S in 2011 (Imports of canned tuna from the Philippines were 25,

S. in 2011. (Imports of canned tuna from the Philippines were 25,162 t valued at $79,784,613; Vietnam, 19,605 t valued at $71,060,394; Ecuador, 18,848 t valued at $90,167,140; Indonesia, 9938 t valued at $42,771,461; China, 6958 t valued Selleckchem CHIR 99021 at $21,803,715; and Mexico, 2214 t valued at $8,223,366). Almost all of the world׳s tuna stocks are nearly fully exploited and some are overexploited, while some of the stocks that are not yet overexploited are being overfished

[71]. Proper management of stocks is threatened by increasing fishing capacity, not only of industrial fisheries but also small-scale coastal fisheries [72]. Efforts to control catch through catch quotas, effort controls size limits and other restrictions are difficult to enforce when there is excess fishing capacity and tuna processing facilities that demand increasing amounts of raw material. These same pressures add to the incentives for illegal and unreported selleck compound fishing. Recent steps taken to confront illegal fishing come in a context where it has historically been a significant component of tuna fishing worldwide.
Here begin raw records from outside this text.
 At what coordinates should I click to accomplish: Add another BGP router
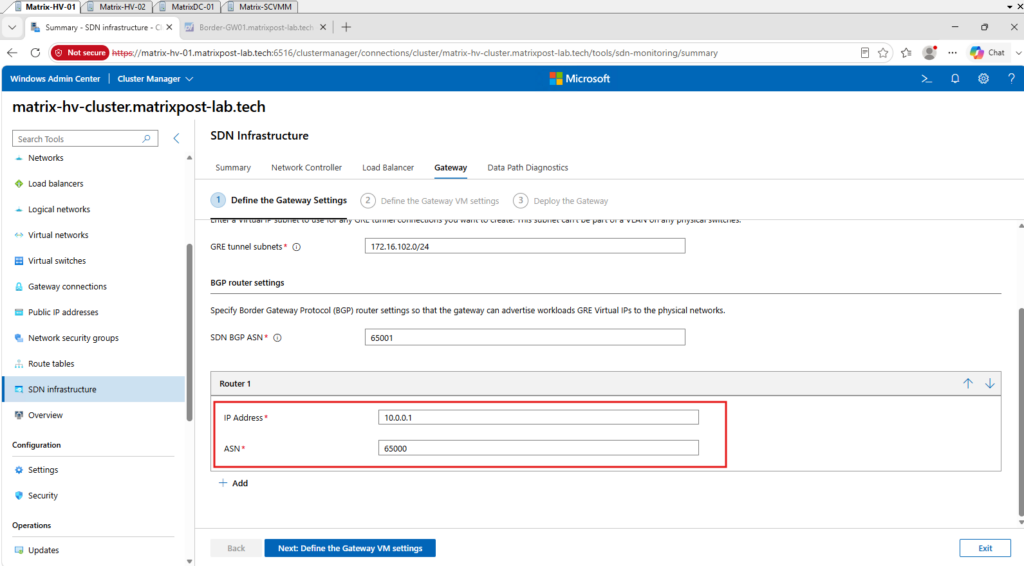tap(233, 483)
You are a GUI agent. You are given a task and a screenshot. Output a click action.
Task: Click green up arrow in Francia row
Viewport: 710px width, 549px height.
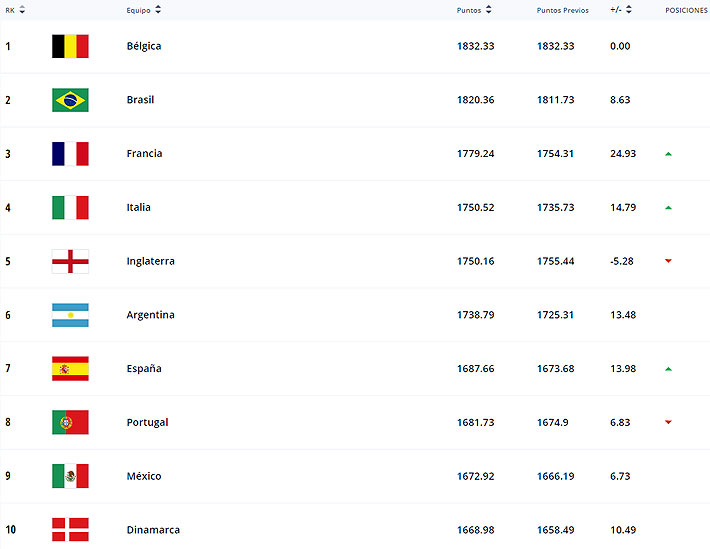pyautogui.click(x=668, y=154)
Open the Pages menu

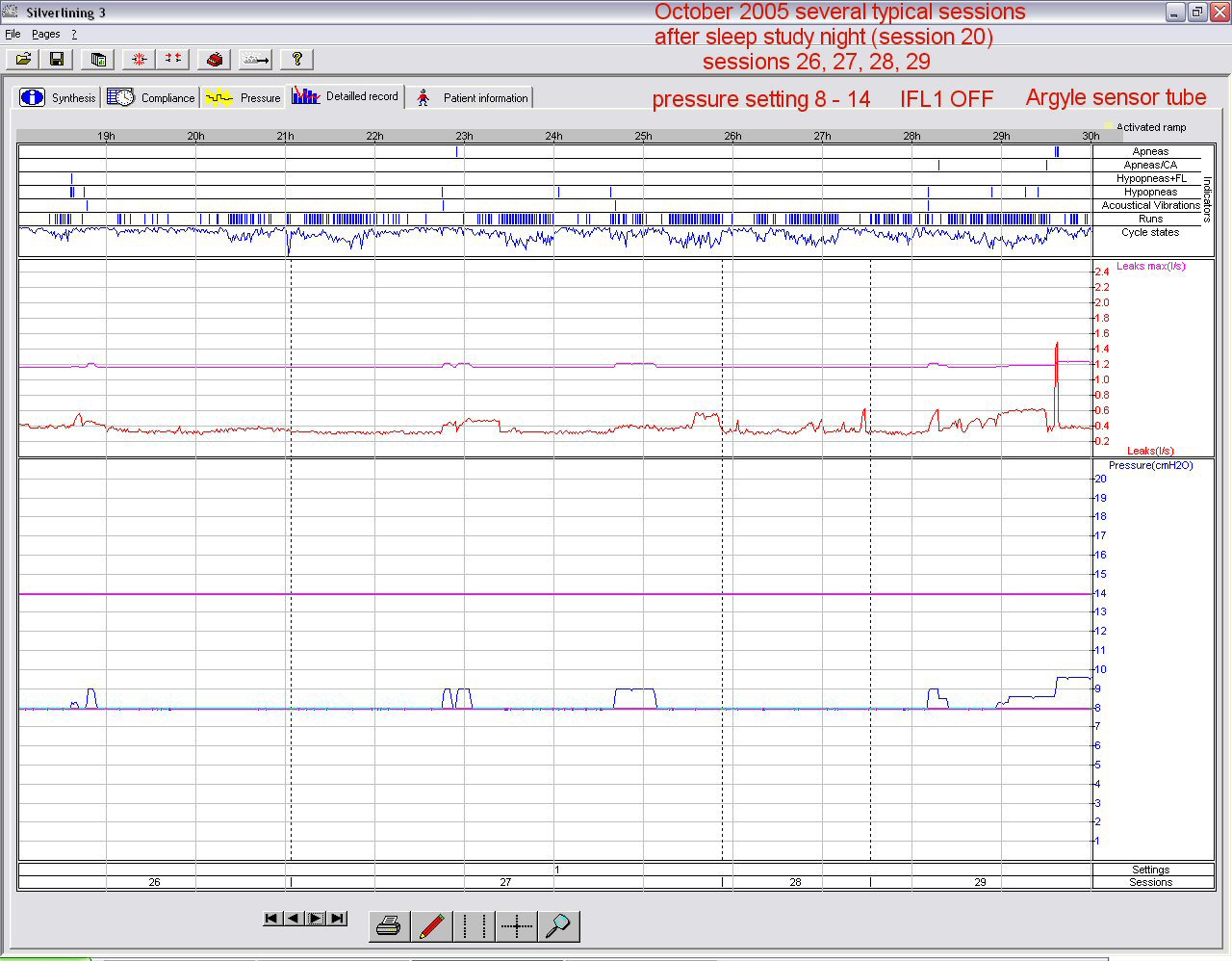pyautogui.click(x=45, y=34)
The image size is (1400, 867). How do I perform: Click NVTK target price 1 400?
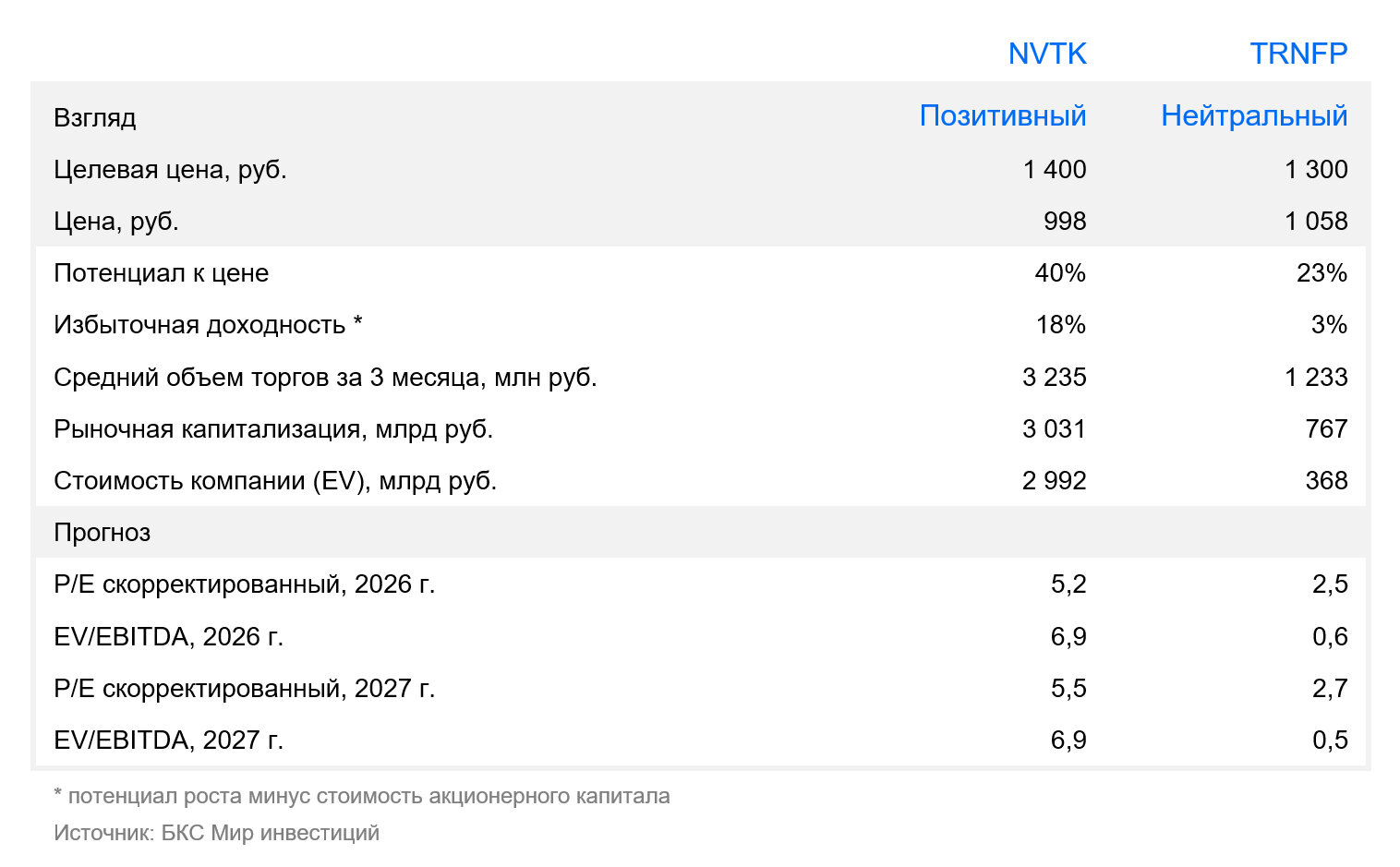[x=1055, y=169]
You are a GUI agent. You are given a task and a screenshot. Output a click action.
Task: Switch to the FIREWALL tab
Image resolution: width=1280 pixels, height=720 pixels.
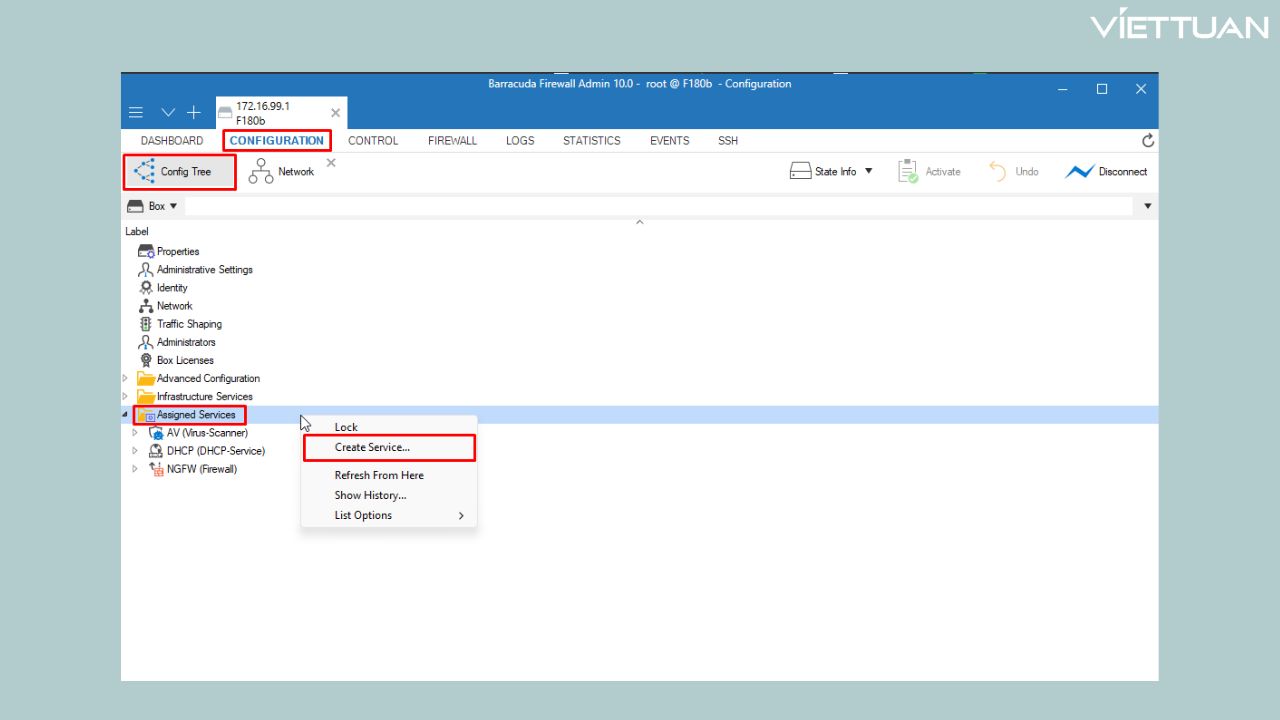[x=452, y=141]
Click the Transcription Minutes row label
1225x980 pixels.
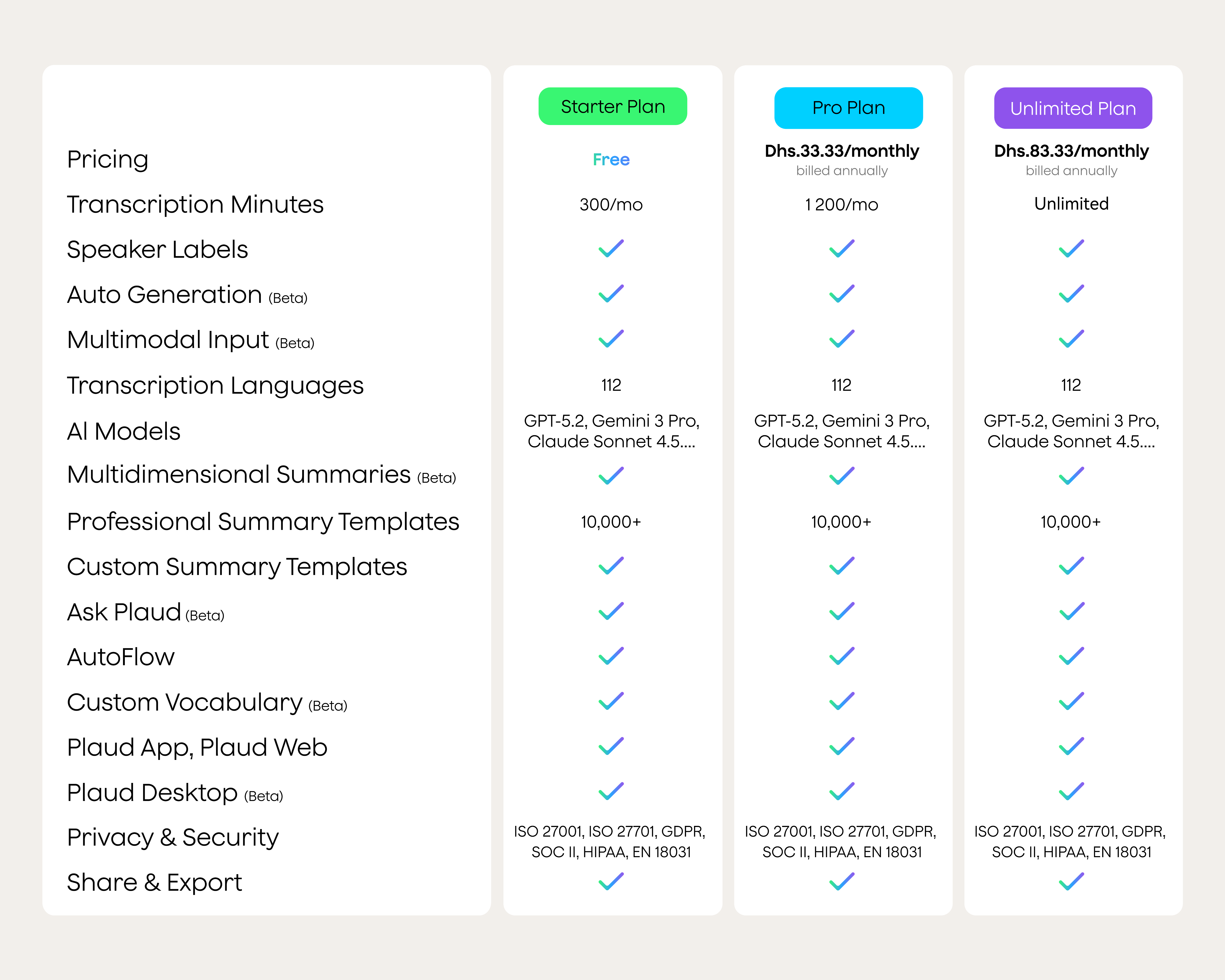[x=195, y=204]
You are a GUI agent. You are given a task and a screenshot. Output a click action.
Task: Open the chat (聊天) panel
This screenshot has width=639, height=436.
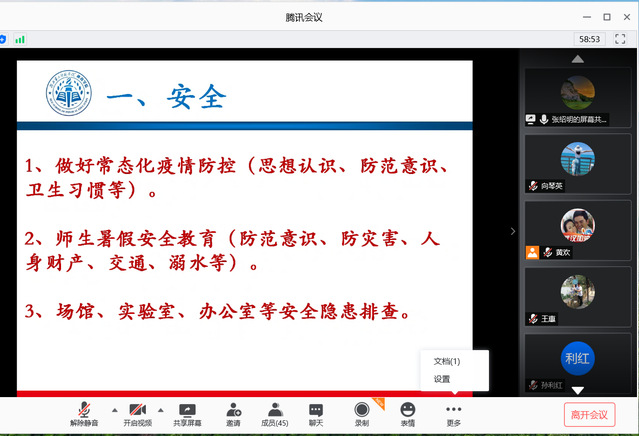click(316, 414)
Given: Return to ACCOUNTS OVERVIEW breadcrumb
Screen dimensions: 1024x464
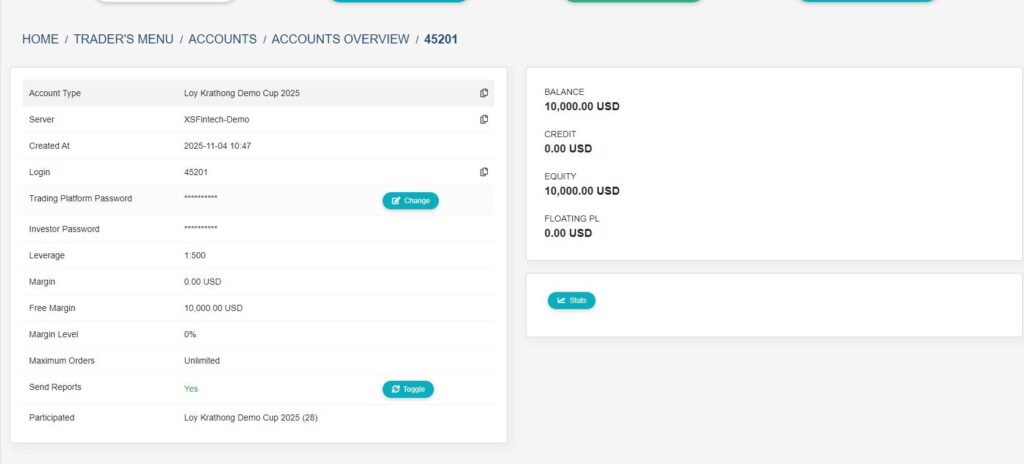Looking at the screenshot, I should point(340,39).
Illegal tuna fishing in the Indian and Pacific Oceans is facilitated

by the lack of seafood traceability when supplies are consolidated during trans-shipping at sea. In particular, the frozen tuna market tends to trans-ship and re-supply at sea. Strong demand for tuna encourages G protein-coupled receptor kinase brokers to amalgamate supplies from different origins to make orders. Because there is scant transparency at sea, even products carrying a traceability claim on the package could well derive from mixed shipments with mixed species fished by a mix of licensed and blacklisted vessels. This appears to be the case for tuna processed in Thailand, the hub of tuna seafood processing in Southeast Asia. Illegal activity by small and medium scale longliners and falsification of tuna documentation is also a concern. Thailand imports about 85% of the raw material for its tuna canning industry, primarily frozen skipjack caught in the western

central Pacific Ocean by fleets flagged to Taiwan, USA, South Korea and Vanuatu [73]. Foreign interests own the large tuna trading companies that supply the Thai canneries, and tracking the routing of seafood products through these companies remains a challenge for chain of custody and traceability issues [74]. In the fresh and frozen tuna market trading relationships are complex, changeable and generally between much smaller companies than in the cannery sector. The Thai fleet consists of four industrial-scale purse seine vessels operating in the Indian Ocean and a small artisanal purse seine fleet targeting coastal tuna species (bonito) [75]. Thailand is the major port of landing for tuna fished in the Indian Ocean, where at least 50% of the tuna fishery is subsistence or small scale.